Remove VC validation if rawVC is present

[anant-srirangam]

Background
Currently when uploading a new VC we add rawVC in the verifiableCredentialContainer and then almost the same things (in general basic use case) as we have in the rawVC to the verifiableCredentialContainer. Unless we do so the validation for upload fails. For instance : if I remove issuer from the container then upload would fail even if its there in the JWT raw VC.

On the other hand when the connector calls IH for signed JWTs before sending out for lets say catalog request, it uses only the rawVc information in the participating agent context (verified this using debugger and matched the contents of rawVC vs the overall verifiableCredentialContainer).

So the idea for improvement here is that : why not decode the raw Vc and validate that during credential upload or storage instead of validating presence of issuer, credentialSubject and other fields in verifiableCredentialContainer ??

[paullatzelsperger]

we can't do that because:

• we need the rawVC, because only it represents the signed credential. it cannot be changed. Typically, the holder is not the signer.
• we need the structured information for querying and indexing. On-the-fly decoding of the rawVC and executing a query on it would either have to be implemented in the database, or we'd have to materialize the entire stream in memory. Both options are not viable.

In addition, uploading credentials through the VerifiableCredentials API is not the standard use case: Credentials should be ingested through the Issuance flow of DCP. Your standard workflow should not be based on uploading credentials this way.
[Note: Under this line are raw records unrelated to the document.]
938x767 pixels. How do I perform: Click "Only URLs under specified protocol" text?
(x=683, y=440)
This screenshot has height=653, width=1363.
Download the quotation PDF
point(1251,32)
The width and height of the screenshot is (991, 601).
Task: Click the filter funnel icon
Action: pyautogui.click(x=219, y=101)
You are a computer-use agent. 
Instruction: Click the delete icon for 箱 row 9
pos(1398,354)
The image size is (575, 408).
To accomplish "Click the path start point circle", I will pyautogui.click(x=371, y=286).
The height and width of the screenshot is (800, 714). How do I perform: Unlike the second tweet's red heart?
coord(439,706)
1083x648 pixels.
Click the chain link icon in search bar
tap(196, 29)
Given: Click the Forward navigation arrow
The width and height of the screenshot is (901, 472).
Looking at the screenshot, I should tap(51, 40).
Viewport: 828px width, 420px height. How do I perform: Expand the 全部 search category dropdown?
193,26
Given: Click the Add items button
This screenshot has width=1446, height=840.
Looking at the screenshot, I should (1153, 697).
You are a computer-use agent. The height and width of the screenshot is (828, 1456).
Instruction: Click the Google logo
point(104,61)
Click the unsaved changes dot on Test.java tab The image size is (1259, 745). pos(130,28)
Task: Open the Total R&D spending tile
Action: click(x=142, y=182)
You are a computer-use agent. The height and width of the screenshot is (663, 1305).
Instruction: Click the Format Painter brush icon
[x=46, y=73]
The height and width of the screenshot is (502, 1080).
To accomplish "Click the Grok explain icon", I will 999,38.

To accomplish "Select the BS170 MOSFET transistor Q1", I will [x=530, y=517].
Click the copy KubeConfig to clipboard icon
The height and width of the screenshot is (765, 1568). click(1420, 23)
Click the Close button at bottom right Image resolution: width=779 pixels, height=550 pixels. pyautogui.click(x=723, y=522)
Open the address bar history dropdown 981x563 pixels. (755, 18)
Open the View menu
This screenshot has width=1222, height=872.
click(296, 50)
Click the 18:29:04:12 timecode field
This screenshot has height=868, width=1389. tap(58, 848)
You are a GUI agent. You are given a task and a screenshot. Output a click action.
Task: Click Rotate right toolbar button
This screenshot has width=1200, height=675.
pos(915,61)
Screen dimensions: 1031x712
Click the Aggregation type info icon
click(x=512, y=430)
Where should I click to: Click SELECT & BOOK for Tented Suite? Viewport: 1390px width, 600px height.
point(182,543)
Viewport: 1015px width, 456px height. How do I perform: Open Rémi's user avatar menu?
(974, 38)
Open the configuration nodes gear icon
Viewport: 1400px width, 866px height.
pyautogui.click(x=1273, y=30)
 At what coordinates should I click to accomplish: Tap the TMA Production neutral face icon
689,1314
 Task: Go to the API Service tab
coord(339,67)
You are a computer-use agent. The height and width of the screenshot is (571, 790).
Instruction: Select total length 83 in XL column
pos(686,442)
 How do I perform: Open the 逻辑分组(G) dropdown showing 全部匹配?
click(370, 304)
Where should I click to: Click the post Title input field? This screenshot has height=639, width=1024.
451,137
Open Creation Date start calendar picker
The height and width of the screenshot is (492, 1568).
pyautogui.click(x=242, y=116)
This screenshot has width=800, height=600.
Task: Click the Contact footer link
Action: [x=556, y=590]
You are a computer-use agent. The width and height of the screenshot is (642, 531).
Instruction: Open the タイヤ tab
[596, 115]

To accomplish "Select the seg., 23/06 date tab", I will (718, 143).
I'm afraid you will have to go through the trouble of providing valid data on API ingress.

[anant-srirangam]

why not decode and store as API logic instead of depending on participant's manual upload action? You dont have verifier the signature but simple payload extraction of JWT and then add it to the data objet before storing and indexing. This could also reduce your failure points and make debugging easy in case something goes wrong with credentials.

[paullatzelsperger]

I get what you mean, but there are two main reasons why I would still not want to do that:

1. we would effectively have to "guess" the credential format: while this may be obvious to the human, and would be easy for JWT vs JSON-LD, it becomes a bit more obscure when formats like SD-JWT are used. Deciding between VC DataFormats would be another "guess" we'd have to make. Probably possible, but brittle.
2. Making those fields explicit, and having the client filling them out correctly forces a conscientious action and acts as safety guard - it becomes much less likely to upload the wrong credential by erroneously posting the wrong JWT string.